> **TEXT BLOCK**
Can AirPods Connect to Two Devices at the Same Time?

AirPods can connect to two devices simultaneously — but how well that works, and what it actually means in practice, depends on which AirPods model you have, what devices you're pairing them with, and how you expect the switching to behave.

What "Connected to Two Devices" Actually Means

There's an important distinction to understand here: being paired with multiple devices and being actively connected to two at once are different things.

All AirPods models can be paired with many devices — as long as those devices are signed into the same Apple ID, they share the pairing automatically through iCloud. Your AirPods appear in the Bluetooth menu on your iPhone, iPad, and Mac without needing to manually pair each one.

Active simultaneous connection — where your AirPods are live and ready on two devices at the same moment — is a separate capability called Automatic Switching (for Apple devices) or Multipoint Bluetooth (the general industry term).

Automatic Switching: The Apple Ecosystem Feature

Apple introduced Automatic Switching with AirPods Pro (1st generation) and AirPods (3rd generation) and later. This feature allows AirPods to detect which Apple device is most likely in use and shift the audio connection accordingly — without you manually switching anything.

> **RECORDS PROVIDED**

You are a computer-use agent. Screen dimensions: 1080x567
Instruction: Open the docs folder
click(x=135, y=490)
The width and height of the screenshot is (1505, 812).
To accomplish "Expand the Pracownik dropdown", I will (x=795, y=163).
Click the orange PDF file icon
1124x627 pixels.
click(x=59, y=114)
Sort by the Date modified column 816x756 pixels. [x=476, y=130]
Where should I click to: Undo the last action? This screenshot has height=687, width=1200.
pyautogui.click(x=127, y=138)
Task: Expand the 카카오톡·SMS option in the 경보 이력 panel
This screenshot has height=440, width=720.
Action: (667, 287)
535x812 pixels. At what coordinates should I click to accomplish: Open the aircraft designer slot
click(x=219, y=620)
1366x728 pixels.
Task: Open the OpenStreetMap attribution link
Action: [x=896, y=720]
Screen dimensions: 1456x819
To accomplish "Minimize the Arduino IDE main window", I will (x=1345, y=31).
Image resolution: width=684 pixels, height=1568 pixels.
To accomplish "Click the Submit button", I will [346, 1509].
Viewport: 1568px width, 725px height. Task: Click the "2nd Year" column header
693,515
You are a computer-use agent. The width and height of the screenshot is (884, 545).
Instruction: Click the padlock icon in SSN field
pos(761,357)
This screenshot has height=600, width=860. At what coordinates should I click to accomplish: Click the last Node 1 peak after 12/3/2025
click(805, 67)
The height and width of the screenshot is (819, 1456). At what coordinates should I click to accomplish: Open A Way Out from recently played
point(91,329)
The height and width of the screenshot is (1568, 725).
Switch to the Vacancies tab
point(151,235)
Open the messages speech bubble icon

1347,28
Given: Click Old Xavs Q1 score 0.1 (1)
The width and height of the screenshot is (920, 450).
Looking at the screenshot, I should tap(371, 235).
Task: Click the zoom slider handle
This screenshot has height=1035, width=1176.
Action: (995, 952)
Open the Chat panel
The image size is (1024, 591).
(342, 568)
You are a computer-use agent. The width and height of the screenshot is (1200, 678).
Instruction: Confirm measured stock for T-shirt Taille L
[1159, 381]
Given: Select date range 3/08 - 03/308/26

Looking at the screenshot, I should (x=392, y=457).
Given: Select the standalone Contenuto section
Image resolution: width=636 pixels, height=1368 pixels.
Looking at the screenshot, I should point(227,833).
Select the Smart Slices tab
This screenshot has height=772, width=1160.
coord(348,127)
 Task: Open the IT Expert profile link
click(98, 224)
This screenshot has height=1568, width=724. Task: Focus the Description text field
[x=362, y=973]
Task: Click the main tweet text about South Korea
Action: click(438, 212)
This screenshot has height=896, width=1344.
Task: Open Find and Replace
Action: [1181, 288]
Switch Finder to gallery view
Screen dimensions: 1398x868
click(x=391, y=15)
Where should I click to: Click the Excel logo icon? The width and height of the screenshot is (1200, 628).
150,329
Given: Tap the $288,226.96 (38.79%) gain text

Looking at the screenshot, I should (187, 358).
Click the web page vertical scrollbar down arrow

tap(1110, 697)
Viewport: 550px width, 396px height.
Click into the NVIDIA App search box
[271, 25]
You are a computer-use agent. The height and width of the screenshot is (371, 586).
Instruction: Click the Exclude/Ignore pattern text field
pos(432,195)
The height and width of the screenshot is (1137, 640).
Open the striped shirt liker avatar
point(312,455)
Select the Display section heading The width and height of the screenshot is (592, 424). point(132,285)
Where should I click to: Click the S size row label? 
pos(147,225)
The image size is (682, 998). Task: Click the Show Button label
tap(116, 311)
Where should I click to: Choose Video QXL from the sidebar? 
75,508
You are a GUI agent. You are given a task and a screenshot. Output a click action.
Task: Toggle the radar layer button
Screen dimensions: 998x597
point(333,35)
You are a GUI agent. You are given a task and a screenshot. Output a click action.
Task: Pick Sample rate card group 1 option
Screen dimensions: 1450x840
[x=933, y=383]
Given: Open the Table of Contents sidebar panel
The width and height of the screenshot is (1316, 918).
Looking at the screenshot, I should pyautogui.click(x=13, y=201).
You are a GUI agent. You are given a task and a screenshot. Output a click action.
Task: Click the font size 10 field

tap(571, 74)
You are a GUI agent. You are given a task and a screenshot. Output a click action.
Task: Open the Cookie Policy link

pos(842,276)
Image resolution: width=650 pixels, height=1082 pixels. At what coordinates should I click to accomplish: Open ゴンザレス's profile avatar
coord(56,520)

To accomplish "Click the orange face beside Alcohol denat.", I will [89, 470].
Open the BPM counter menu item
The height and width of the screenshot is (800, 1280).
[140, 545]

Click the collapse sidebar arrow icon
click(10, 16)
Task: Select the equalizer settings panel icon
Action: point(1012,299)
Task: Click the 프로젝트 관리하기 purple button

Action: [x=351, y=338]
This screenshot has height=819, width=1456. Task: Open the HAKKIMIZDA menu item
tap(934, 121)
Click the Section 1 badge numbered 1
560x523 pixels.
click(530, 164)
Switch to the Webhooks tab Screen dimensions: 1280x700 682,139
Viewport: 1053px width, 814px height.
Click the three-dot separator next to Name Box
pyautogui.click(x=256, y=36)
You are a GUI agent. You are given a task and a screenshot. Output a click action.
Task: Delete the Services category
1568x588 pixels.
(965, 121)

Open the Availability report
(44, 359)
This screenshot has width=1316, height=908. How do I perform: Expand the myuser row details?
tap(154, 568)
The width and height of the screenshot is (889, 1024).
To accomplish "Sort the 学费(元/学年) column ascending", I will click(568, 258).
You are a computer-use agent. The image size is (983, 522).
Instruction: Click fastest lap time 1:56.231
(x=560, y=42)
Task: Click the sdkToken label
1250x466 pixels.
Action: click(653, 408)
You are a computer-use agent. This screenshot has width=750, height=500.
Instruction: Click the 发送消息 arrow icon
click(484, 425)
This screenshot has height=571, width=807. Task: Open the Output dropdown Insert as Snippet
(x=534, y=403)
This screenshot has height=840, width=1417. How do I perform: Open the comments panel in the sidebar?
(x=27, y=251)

> **TASK INSTRUCTIONS**
#1 According to the AirPods article, what is the general industry term for active simultaneous connection to two devices?
#2 Repeat everything in the AirPods article from "There's an important" down to "general industry term).".

> **OUTPUTS FOR THE TASKS**
#1 Multipoint Bluetooth.

#2
There's an important distinction to understand here: being paired with multiple devices and being actively connected to two at once are different things.

All AirPods models can be paired with many devices — as long as those devices are signed into the same Apple ID, they share the pairing automatically through iCloud. Your AirPods appear in the Bluetooth menu on your iPhone, iPad, and Mac without needing to manually pair each one.

Active simultaneous connection — where your AirPods are live and ready on two devices at the same moment — is a separate capability called Automatic Switching (for Apple devices) or Multipoint Bluetooth (the general industry term).